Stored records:
=======

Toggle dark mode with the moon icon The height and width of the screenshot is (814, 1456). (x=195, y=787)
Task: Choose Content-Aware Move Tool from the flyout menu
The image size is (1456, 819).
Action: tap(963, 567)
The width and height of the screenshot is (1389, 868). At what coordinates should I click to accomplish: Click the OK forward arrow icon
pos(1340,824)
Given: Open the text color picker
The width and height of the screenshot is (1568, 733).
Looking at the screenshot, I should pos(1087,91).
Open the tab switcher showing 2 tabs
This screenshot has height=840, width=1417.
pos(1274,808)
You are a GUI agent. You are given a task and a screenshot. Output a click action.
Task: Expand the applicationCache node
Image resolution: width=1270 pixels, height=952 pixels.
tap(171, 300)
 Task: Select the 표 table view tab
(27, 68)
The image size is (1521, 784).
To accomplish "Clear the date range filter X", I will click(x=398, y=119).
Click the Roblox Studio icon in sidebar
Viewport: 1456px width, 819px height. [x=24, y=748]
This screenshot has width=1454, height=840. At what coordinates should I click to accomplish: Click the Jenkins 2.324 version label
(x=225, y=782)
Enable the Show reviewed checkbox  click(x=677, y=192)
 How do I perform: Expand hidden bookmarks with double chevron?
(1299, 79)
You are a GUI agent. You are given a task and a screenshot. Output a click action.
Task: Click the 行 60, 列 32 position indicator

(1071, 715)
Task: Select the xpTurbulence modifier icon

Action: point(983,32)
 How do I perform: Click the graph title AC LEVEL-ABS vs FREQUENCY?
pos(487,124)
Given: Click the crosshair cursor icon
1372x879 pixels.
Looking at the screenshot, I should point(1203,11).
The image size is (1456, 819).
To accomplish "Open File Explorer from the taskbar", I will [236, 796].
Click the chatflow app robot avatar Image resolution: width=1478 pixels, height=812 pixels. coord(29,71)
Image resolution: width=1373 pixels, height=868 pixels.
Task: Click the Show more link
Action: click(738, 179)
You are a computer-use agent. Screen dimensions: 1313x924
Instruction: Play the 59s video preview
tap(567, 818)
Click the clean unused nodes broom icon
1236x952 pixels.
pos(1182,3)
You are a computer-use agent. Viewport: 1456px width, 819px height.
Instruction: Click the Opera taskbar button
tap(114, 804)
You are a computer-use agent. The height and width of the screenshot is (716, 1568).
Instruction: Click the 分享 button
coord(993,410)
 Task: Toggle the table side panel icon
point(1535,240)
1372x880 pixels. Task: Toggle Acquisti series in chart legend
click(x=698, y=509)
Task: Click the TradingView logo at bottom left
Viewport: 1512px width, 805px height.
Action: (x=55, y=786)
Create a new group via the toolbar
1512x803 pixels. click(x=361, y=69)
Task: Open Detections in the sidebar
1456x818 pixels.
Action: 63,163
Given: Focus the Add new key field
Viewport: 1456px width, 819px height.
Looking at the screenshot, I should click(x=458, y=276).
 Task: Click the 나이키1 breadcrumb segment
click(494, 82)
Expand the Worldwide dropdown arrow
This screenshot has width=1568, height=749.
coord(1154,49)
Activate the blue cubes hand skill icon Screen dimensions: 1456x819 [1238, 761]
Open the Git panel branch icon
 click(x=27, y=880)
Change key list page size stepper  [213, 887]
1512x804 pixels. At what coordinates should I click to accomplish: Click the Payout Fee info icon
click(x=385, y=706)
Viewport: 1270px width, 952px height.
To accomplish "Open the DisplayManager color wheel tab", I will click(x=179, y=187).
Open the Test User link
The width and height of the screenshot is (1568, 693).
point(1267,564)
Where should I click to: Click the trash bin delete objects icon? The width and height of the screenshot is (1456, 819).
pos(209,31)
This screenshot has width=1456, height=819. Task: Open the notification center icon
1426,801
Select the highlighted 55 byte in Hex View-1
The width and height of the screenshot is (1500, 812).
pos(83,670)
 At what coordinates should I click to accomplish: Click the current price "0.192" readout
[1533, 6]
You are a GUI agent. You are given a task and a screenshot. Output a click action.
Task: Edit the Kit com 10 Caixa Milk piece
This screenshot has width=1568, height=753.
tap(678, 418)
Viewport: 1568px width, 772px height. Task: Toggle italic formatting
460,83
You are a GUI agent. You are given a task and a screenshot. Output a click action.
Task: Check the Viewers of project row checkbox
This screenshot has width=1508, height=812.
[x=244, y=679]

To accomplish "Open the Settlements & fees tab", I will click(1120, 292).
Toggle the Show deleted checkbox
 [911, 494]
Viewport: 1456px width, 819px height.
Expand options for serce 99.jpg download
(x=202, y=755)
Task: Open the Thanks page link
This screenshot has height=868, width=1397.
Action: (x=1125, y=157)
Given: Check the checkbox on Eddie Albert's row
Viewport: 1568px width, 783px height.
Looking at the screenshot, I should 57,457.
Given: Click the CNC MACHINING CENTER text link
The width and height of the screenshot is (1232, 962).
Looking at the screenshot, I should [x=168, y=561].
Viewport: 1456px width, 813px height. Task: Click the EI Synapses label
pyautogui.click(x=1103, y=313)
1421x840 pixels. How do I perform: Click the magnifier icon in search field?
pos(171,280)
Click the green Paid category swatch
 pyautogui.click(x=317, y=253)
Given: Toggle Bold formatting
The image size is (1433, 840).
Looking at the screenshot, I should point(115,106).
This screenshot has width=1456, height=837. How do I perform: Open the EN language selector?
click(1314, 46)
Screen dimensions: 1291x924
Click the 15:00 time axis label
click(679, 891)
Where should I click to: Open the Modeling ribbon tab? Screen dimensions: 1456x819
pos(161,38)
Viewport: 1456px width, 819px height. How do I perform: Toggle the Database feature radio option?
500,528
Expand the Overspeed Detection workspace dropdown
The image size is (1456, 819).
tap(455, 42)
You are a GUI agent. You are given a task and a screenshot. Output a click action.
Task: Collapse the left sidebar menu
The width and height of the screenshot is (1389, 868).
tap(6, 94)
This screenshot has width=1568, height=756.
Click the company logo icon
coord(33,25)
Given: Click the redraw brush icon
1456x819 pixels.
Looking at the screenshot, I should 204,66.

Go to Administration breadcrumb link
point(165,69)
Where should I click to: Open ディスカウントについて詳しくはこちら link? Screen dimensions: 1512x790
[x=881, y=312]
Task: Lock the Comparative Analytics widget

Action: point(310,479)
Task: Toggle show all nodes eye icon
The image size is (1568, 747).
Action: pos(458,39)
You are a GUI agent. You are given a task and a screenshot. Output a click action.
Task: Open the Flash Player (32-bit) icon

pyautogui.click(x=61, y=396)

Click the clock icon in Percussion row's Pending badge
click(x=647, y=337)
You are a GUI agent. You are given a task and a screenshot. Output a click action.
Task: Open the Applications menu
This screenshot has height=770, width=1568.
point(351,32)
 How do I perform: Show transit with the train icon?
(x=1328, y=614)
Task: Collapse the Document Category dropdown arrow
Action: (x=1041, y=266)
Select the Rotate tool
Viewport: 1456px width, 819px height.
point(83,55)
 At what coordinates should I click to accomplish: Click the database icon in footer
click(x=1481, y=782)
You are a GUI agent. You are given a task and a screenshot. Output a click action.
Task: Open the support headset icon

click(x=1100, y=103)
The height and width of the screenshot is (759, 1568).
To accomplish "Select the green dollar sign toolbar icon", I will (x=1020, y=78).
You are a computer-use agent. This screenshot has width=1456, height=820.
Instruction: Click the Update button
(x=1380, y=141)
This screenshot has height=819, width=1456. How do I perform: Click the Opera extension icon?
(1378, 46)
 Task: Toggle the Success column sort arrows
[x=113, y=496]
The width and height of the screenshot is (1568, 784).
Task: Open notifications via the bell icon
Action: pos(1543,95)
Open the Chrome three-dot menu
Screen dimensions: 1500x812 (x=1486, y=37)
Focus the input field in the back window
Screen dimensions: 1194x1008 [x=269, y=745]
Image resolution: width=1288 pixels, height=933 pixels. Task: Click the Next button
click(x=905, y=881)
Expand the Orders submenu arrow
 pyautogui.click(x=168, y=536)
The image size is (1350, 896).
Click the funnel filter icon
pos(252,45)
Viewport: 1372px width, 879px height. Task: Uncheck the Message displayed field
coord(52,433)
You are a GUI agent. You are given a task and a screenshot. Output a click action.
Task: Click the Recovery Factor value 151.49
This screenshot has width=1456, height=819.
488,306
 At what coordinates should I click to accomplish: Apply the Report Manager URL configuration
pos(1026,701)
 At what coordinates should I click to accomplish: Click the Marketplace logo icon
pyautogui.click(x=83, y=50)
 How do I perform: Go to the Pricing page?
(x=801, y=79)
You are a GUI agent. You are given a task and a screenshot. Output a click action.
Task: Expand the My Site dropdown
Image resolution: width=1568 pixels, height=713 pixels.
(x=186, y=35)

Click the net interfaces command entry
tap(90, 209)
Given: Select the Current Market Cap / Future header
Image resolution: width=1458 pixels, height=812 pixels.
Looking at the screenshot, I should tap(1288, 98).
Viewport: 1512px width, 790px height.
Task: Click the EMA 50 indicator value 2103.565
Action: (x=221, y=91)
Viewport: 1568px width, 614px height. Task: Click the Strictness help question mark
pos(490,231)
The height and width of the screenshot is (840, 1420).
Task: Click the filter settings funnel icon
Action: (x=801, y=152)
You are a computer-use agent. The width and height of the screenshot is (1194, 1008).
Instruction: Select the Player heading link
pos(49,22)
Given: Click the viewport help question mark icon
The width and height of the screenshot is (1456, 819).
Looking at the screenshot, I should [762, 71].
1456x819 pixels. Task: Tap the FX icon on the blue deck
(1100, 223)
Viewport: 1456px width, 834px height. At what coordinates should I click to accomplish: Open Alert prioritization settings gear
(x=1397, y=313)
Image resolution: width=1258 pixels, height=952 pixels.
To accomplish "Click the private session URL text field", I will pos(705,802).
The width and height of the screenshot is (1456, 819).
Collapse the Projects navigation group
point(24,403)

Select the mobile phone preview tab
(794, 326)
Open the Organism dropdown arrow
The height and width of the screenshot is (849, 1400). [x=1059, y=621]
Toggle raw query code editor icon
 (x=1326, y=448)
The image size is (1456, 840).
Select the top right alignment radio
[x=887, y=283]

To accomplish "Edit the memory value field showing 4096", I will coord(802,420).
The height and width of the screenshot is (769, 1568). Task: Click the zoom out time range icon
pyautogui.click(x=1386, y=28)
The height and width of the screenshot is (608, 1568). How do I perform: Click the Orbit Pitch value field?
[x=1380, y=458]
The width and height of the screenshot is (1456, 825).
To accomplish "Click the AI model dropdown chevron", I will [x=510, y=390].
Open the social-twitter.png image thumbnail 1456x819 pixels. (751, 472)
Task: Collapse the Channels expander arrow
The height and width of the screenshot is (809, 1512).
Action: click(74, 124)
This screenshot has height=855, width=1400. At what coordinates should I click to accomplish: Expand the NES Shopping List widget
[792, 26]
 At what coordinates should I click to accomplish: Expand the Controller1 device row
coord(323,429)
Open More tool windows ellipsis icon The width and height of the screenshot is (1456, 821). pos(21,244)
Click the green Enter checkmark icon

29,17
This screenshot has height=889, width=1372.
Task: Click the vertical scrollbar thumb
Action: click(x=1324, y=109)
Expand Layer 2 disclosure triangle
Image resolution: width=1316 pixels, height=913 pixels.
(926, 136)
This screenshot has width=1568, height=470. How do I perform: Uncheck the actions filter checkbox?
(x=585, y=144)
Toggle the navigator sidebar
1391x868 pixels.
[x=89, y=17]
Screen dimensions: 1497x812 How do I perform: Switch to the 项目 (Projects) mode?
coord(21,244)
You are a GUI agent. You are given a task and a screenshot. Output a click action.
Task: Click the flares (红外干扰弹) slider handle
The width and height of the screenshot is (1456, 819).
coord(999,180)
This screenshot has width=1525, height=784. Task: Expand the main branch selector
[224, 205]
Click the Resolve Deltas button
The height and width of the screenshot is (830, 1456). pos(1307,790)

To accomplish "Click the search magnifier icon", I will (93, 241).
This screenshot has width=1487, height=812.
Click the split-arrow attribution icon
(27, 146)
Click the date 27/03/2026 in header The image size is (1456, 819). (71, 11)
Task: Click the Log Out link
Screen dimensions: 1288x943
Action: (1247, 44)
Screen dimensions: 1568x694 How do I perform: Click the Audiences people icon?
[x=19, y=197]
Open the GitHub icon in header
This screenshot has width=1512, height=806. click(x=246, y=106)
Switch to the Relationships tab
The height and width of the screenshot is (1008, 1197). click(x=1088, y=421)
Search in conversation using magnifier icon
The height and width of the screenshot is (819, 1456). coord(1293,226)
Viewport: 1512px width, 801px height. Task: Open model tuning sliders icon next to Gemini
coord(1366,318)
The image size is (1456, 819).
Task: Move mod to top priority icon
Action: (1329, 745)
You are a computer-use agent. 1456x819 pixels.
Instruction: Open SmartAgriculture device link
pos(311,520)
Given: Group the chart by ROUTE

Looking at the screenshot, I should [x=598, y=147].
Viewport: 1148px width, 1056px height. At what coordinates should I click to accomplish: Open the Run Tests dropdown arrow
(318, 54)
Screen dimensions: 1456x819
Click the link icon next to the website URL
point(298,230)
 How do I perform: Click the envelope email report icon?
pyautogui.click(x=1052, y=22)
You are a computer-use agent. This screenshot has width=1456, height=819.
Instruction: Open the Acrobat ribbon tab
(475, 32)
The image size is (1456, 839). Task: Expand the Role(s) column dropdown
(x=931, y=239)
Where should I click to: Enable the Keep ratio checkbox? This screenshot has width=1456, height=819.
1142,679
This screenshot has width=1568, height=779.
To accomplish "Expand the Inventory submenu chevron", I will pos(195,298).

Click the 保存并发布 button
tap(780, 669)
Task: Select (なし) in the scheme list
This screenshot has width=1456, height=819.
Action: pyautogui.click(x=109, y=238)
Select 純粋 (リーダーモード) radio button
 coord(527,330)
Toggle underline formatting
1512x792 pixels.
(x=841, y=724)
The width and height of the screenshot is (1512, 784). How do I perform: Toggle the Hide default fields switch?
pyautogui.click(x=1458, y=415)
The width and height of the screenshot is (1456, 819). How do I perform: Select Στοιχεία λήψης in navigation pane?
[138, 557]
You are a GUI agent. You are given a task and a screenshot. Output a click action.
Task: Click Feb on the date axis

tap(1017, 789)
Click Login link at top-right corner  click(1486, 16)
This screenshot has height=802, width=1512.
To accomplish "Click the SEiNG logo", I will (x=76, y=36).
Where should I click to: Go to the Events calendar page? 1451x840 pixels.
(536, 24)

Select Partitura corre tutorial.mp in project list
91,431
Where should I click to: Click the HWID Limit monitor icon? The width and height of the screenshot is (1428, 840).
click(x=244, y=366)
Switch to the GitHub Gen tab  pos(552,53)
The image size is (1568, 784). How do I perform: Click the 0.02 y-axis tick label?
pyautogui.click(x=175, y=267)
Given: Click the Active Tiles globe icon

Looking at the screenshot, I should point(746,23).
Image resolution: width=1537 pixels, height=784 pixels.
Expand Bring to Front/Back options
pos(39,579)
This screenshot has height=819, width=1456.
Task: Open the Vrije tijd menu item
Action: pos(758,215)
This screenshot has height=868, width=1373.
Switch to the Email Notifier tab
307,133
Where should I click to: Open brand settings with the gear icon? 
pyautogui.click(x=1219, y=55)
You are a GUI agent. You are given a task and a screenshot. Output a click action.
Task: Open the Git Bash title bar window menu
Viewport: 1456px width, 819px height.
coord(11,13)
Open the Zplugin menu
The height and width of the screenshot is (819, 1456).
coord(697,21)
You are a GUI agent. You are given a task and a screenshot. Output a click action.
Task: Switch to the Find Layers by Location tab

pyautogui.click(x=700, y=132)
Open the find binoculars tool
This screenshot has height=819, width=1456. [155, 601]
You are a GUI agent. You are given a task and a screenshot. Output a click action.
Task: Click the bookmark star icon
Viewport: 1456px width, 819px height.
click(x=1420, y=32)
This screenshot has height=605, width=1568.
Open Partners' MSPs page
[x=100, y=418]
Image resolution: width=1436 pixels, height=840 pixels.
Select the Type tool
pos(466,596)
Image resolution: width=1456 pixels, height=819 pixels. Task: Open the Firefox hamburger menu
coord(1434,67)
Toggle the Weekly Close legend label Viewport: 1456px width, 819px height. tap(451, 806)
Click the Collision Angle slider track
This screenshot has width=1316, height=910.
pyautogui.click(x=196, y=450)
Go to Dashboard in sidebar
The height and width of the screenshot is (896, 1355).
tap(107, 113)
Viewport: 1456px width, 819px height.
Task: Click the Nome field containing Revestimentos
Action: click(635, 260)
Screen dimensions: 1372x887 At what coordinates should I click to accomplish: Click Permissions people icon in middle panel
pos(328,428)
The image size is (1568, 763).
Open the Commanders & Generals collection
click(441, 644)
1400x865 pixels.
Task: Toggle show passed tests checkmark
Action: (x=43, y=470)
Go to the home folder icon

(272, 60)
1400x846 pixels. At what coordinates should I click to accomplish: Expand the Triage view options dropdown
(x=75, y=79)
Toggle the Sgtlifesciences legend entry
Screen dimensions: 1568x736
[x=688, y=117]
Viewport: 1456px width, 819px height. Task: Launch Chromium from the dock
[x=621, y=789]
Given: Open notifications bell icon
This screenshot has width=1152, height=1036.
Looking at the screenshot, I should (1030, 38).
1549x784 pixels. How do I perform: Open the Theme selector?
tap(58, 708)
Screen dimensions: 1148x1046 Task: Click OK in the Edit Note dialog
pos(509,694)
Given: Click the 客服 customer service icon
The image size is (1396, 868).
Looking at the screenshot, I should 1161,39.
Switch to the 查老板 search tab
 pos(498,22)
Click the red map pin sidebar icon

=======

**TASK GOAL:** Using the entries above, restate word for word every line from the one that contains "Switch to the 查老板 search tab" through the last.

**TASK OUTPUT:**
Switch to the 查老板 search tab
 pos(498,22)
Click the red map pin sidebar icon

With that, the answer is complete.